MUHAMMADIYAH.OR.ID, SIDOARJO—Dalam urusan-urusan kebaikan yang menyangkut hajat hidup orang banyak, Muhammadiyah memiliki hubungan yang kooperatif dengan pemerintah atau pemangku kebijakan. Pola hubungan tersebut telah terjalin sejak Pemerintah Hindia Belanda.
Melihat pola relasi tersebut, Guru Besar Universitas Muhammadiyah Sidoarjo, Prof (Emeritus) Ahmad Jainuri mengistilahkannya dengan love hate orientations atau orientasi cinta tapi benci. Benci pada sikap Pemerintah Hindia Belanda yang sangat represif dan eksploitatif, tapi cinta budaya pendidikan, kesehatan yang dibawa Pemerintah Hindia Belanda.
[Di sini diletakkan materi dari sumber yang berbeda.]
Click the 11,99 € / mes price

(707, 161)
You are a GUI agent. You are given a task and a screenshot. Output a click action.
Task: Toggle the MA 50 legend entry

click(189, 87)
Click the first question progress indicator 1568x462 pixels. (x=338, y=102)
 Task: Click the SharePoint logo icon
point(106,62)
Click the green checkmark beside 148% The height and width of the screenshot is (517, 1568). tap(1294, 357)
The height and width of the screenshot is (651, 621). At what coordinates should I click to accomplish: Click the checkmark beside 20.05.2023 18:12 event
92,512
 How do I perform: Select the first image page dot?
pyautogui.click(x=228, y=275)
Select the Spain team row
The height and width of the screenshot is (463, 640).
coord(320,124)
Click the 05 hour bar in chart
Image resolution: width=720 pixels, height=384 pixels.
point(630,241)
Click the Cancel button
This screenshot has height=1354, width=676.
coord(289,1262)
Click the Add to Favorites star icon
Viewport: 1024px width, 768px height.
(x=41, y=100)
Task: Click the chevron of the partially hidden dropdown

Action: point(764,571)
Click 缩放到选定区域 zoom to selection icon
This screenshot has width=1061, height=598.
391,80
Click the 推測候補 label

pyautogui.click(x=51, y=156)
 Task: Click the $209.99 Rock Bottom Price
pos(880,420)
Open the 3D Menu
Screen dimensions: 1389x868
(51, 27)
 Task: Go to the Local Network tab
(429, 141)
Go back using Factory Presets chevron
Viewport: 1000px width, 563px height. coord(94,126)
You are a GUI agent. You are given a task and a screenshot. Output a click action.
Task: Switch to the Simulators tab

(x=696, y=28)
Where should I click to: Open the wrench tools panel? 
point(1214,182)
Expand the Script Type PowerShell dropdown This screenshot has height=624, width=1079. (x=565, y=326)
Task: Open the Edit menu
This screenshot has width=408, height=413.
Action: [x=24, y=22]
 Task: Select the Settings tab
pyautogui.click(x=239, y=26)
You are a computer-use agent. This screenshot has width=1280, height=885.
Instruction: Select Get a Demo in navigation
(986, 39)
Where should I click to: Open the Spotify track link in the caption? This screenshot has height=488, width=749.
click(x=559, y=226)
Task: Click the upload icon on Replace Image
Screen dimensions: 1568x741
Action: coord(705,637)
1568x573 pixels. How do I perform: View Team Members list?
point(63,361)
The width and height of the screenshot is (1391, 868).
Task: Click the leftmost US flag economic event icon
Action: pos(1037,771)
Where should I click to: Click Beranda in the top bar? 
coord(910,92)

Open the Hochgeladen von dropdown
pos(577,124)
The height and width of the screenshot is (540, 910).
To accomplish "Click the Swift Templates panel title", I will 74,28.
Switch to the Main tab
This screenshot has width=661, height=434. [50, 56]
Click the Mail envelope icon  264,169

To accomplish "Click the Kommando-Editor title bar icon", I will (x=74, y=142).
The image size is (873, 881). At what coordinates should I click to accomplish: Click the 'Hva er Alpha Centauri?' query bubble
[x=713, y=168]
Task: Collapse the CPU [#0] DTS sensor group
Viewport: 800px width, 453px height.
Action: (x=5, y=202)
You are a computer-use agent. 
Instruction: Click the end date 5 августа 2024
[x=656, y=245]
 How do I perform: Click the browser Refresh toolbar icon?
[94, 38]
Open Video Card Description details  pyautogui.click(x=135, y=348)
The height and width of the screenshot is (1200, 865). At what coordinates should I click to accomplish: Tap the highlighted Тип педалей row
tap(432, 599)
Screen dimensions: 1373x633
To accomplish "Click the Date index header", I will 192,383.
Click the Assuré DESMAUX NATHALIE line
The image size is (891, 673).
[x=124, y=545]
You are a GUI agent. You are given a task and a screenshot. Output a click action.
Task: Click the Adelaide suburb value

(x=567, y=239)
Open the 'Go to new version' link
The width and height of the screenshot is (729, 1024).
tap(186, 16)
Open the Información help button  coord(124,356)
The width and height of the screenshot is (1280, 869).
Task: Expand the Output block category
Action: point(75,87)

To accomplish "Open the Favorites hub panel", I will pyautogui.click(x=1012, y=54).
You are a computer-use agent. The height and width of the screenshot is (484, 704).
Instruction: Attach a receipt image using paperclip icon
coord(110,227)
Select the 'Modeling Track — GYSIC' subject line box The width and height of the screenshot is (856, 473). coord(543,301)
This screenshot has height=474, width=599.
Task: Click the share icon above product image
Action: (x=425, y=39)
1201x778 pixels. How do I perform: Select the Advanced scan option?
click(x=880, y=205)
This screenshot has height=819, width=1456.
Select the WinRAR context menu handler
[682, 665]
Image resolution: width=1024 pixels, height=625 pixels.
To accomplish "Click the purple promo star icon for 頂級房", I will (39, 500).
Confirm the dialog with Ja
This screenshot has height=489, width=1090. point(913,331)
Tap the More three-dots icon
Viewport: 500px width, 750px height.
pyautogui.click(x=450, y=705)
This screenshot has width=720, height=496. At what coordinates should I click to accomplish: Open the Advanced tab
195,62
“Prinsip seperti yang saya katakan tadi bahwa, Muhammadiyah intinya itu kooperatif dengan siapapun. Artinya terkait dengan nilai-nilai yang positif tadi, termasuk juga setelah kemerdekaan”. Ucapnya pada, Jumat (1/7) di acara Muktamar Talk.
Menurutnya, pola demikian menjadikan hubungan Pemerintah dengan Muhammadiyah dapat dilihat mereka itu sejawat, karena sama-sama melakukan pekerjaan dan saling melengkapi kekurangan masing-masing. Meskipun terjadi dinamika dan pasang – surut hubungan, Pemerintah dengan Muhammadiyah tidak bisa saling menegasikan.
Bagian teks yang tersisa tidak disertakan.